Using futures and iterrows - optimal?

Hi, I am not sure if the following setup for using dask is correct and whether I should be using futures.

I build my dask cluster as so and import my data

n_workers = 8
print(f"Creating cluster with {n_workers} workers")
cluster = LocalCluster(n_workers=n_workers, threads_per_worker = 1)
client = Client(cluster)
d = dld.csv_load(filename) ## I have to use this custom csv_load function which creates a pandas df
ddf = dd.from_pandas(d, npartitions=1) ## to test whether order is preserved when writing to parquet

I then have a custom func (that calls a whole bunch of other custom modules) that does some computation row-by-row

def process_row(row):
        new_df = pd.DataFrame(row).transpose().reset_index(drop=True)
....... # does some computations and creates a dataframe for that row which is probably ridiculous in this setup
        results_df = pd.DataFrame({
            'R': [q_dict['qz']],
            'Ch': [q_dict['chisq']]
       return results_df

I then use futures as such.

futures = []
for _, row in ddf.iterrows():
    future = client.submit(process_row,row)
ddfg = dd.from_delayed(futures)
ddfg.to_parquet(outname, engine='pyarrow', write_index=False, compute=True)

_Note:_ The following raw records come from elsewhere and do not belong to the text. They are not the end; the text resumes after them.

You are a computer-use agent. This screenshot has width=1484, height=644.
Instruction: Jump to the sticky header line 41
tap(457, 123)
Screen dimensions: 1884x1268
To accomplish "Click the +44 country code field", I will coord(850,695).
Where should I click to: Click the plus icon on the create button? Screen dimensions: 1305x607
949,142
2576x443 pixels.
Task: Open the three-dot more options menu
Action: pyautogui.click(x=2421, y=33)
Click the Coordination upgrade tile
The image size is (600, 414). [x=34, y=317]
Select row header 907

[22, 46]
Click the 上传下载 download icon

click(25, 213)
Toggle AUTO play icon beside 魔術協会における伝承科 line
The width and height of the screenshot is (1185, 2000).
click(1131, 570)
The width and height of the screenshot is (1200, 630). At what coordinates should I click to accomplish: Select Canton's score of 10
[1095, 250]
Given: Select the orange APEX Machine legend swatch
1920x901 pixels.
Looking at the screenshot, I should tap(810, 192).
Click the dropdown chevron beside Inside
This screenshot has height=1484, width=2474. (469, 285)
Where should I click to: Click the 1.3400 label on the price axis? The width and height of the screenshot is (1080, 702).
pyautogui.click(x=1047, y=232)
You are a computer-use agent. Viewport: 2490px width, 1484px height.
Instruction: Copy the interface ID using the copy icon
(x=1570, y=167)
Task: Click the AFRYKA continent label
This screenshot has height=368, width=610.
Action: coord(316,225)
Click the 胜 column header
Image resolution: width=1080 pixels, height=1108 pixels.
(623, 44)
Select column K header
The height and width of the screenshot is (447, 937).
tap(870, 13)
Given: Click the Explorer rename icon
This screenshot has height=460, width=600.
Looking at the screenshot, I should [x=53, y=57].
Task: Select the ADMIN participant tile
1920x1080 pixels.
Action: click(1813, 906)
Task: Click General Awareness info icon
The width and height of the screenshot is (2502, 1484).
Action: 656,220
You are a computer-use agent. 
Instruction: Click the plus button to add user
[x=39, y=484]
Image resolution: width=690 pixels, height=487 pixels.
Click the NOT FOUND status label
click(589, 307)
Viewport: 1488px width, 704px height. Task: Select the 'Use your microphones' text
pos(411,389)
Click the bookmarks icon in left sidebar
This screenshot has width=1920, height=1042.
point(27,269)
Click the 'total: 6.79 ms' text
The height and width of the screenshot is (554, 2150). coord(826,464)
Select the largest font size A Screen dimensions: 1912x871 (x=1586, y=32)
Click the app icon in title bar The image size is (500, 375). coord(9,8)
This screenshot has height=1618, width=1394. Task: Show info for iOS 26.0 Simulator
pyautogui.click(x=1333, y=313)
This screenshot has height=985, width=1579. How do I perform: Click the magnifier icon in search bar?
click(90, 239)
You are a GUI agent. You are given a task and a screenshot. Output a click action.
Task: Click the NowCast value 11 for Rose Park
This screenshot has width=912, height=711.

The computation is incredibly slow and I am not sure if the order is preserved when writing to parquet.
Any thoughts/help would be greatly appreciated, thanks.

Hi @astrhug, welcome to Dask Discourse forum!

Building a Dask Dataframe and iterating on its row on Client side is useless in your example. But this does not explain the slowness, if processing each row takes a sufficient amount of time (e.g. at least about 1s), you should see some speed up.

The main parallelization can be done with two concepts:

  • Either Dask DataFrame and something like apply or map_partitions,
  • Either looping on a Pandas Dataframe and submitting Future for each row as you doing.

Some questions;

  • How many rows do you have in the input DataFrame?
  • How much time takes the processing of one row?
  • Why do are yo saying it is incredibly slow? Do you have a Pandas way of doing thing that is faster?

Hi @guillaumeeb , I appreciate the quick reply!

Building a Dask Dataframe and iterating on its row on Client side is useless in your example.

Are you saying to avoid this line?

ddf = dd.from_pandas(d, npartitions=1)

Rows: Varies but I have been testing with < 5k and eventually it will be in the millions
Time: I am not sure but It takes 40 seconds per row in the non-parallelised way.
Pandas: I have inherited somebody else’s code to parallelise/speed=up.

Thank you

Yes, in your current code it does not make sense.

So it should be perfectly fine to submit a future per row.

However, if the length goes above the million lines, then it will result in a lot of burden on Scheduler side.

So is the Pandas way faster? How does the code look using Pandas?